The Clinical Laboratory Improvement Amendments (CLIA) of 1988 is a federal regulatory framework. Its sole purpose is to ensure the accuracy, reliability, and timeliness of patient test results across all clinical laboratories in the United States.
Why Was CLIA Legislation Created?
Congress enacted CLIA in response to public health concerns over erroneous Pap smear test results. The law established quality standards for all laboratory testing performed on humans to protect patient health and safety.

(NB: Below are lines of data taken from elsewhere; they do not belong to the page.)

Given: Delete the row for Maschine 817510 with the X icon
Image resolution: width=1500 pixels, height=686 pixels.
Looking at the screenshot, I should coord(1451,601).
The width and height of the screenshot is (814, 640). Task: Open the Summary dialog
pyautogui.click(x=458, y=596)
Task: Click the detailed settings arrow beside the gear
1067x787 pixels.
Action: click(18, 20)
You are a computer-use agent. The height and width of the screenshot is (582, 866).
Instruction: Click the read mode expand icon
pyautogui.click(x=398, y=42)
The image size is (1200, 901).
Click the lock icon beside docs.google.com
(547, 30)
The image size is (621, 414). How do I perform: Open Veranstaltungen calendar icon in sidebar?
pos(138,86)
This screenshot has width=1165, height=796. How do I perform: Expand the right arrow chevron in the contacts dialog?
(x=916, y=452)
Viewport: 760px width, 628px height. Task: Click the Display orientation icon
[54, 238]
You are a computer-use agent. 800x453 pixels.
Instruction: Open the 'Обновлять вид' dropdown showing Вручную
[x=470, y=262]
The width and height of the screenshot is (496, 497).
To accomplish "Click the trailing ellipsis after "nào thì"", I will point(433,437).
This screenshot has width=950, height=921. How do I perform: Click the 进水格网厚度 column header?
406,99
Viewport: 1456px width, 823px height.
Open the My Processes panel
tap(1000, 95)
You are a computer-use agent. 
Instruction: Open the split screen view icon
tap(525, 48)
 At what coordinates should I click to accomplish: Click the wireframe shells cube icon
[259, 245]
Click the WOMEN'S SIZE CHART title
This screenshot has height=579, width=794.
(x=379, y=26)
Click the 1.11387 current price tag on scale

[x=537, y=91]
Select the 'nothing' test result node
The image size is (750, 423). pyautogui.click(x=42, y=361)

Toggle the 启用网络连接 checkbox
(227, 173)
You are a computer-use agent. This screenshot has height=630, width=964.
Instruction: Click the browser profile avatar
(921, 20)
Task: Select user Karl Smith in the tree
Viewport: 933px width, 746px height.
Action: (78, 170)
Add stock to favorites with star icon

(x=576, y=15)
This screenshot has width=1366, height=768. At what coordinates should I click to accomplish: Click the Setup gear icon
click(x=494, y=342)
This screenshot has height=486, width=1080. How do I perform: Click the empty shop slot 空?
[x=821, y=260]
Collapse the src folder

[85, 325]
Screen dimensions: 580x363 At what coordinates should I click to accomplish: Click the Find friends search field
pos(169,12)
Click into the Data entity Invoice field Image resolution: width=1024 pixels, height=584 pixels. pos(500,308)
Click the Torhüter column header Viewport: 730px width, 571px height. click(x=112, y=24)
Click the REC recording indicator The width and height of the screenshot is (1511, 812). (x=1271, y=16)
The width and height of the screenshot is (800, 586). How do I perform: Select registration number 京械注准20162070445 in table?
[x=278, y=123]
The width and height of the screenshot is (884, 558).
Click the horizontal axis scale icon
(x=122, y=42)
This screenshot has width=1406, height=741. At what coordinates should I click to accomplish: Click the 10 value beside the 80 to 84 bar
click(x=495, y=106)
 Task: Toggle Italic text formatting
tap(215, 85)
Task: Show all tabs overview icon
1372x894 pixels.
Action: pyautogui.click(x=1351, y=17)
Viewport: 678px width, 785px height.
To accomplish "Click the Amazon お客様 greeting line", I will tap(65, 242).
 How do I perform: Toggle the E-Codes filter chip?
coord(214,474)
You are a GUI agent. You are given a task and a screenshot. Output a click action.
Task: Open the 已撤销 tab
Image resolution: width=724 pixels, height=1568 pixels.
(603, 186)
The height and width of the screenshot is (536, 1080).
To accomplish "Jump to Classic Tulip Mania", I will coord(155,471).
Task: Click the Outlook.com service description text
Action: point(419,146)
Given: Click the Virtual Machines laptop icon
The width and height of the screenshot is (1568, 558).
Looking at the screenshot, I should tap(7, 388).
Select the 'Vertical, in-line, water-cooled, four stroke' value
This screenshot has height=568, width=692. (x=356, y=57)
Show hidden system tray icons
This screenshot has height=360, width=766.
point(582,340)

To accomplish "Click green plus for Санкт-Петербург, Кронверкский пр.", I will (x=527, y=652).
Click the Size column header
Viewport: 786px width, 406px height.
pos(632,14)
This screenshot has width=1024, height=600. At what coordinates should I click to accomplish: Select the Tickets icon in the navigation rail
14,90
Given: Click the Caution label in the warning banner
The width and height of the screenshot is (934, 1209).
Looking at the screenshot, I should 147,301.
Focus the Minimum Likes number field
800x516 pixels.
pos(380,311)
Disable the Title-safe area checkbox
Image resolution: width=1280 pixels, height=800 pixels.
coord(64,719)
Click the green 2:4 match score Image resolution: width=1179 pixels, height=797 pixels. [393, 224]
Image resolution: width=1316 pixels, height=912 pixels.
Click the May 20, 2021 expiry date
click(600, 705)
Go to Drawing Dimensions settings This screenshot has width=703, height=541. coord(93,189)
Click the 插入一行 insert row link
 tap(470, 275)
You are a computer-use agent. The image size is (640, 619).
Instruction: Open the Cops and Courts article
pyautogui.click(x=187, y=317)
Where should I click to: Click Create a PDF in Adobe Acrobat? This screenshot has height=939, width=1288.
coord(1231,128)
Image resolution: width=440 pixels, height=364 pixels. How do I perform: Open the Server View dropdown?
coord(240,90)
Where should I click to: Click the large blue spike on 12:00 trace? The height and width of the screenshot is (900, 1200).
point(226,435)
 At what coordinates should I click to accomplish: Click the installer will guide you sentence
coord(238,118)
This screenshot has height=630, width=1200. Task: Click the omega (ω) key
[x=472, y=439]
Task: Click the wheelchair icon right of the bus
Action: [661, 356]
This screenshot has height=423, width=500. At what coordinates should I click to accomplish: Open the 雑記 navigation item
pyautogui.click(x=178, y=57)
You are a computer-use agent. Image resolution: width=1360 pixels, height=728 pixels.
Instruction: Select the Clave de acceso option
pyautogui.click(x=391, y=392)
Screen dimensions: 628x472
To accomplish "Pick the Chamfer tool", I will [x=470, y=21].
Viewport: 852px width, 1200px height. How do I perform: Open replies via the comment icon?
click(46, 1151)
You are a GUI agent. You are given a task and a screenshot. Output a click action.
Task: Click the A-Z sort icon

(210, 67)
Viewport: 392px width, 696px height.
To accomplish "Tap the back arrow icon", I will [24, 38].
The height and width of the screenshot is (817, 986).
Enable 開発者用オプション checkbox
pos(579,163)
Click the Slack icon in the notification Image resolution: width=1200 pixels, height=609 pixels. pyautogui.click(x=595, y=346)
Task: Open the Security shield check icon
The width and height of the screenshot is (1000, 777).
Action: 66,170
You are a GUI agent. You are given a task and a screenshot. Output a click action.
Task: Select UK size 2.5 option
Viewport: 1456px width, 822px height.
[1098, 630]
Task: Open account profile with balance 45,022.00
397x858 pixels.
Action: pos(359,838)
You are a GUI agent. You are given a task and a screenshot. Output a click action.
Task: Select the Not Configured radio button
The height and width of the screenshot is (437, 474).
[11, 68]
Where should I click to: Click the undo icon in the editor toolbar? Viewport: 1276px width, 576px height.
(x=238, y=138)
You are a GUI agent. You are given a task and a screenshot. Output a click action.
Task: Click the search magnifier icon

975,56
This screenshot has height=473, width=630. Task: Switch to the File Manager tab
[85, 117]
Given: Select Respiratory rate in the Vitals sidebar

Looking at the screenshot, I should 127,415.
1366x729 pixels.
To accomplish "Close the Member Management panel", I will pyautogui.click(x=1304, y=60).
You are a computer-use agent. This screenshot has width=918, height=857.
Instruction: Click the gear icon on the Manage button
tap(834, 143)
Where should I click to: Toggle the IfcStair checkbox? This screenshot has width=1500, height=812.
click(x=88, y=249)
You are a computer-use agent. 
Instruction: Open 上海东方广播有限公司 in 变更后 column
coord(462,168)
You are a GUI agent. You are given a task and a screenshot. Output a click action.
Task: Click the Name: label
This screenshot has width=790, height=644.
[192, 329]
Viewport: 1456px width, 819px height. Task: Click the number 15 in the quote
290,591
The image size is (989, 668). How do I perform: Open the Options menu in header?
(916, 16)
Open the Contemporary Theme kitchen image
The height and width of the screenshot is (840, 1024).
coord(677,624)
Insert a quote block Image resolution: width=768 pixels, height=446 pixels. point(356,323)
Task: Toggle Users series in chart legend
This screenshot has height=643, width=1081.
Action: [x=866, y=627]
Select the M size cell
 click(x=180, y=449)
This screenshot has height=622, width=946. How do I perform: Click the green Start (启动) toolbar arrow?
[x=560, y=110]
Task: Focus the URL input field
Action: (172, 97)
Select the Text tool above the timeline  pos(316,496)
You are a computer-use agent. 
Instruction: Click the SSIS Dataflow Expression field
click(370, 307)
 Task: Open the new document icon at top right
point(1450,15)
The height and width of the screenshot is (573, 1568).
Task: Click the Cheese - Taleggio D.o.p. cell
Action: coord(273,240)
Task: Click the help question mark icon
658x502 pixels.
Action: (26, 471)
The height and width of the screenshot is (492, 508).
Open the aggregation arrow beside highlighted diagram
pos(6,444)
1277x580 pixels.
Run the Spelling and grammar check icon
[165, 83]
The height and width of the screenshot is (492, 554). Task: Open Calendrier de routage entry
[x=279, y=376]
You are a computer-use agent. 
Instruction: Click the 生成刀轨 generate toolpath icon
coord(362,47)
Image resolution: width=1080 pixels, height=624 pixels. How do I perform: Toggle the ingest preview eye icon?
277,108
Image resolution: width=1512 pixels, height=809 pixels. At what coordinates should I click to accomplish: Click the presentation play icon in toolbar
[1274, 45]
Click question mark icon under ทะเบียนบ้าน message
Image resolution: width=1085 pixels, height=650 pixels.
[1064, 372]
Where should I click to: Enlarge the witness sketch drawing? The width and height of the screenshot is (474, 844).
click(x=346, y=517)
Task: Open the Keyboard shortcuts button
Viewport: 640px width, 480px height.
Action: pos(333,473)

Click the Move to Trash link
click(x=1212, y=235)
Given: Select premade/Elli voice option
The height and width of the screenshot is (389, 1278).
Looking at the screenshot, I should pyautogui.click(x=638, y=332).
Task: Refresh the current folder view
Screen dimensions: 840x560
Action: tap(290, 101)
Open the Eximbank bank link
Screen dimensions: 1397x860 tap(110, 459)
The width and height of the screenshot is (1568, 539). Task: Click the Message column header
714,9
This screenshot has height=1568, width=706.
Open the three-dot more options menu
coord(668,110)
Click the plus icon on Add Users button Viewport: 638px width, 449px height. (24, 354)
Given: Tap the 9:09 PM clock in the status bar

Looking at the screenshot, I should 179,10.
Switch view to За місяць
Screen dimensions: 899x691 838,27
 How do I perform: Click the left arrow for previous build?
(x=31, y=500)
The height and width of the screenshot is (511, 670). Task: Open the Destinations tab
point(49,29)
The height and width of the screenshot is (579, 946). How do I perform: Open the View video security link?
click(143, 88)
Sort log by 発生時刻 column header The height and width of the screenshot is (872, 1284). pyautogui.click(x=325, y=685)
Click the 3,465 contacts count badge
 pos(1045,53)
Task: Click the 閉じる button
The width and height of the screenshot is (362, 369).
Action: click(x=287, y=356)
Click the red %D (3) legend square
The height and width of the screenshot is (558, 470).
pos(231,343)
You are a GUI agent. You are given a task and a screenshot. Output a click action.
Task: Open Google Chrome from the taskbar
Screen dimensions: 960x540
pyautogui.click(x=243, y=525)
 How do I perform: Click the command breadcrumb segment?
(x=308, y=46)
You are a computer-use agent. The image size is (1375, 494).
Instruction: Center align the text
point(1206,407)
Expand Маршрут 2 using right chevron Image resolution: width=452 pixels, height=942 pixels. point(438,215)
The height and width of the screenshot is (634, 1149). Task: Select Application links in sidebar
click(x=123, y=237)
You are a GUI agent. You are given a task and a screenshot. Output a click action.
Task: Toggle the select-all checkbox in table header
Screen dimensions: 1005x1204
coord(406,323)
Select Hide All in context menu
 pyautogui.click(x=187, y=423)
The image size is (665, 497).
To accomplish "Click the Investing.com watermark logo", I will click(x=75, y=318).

Who Must Comply With CLIA Regulations?
Any facility that performs even one test on "materials derived from the human body for the purpose of providing information for the diagnosis, prevention, or treatment of any disease" must have a CLIA certificate. This includes:
- Hospital laboratories
- Independent reference labs
- Physician office laboratories (POLs)
- Nursing homes
- Mobile testing units
What Are the Key Components of CLIA?
CLIA regulations are comprehensive and focus on the entire testing process. Key requirements include:
| Certification & Inspection | Labs must be certified and undergo regular inspections. |
| Personnel Standards | Mandates qualifications for lab directors and staff. |
| Proficiency Testing (PT) | Labs must test unknown samples to prove accuracy. |
| Quality Control (QC) | Requires daily procedures to monitor test performance. |
| Quality Assurance | A systemic plan to ensure total quality lab operations. |
How Does CLIA Categorize Tests?
Tests are assigned to one of three complexity categories based on their risk for error:
- Waived tests: Simple, low-risk tests (e.g., blood glucose monitors).
- Moderate complexity tests: Includes most routine lab testing.
- High complexity tests: Highly specialized and complex procedures.
The category determines the level of regulation and personnel requirements for the laboratory.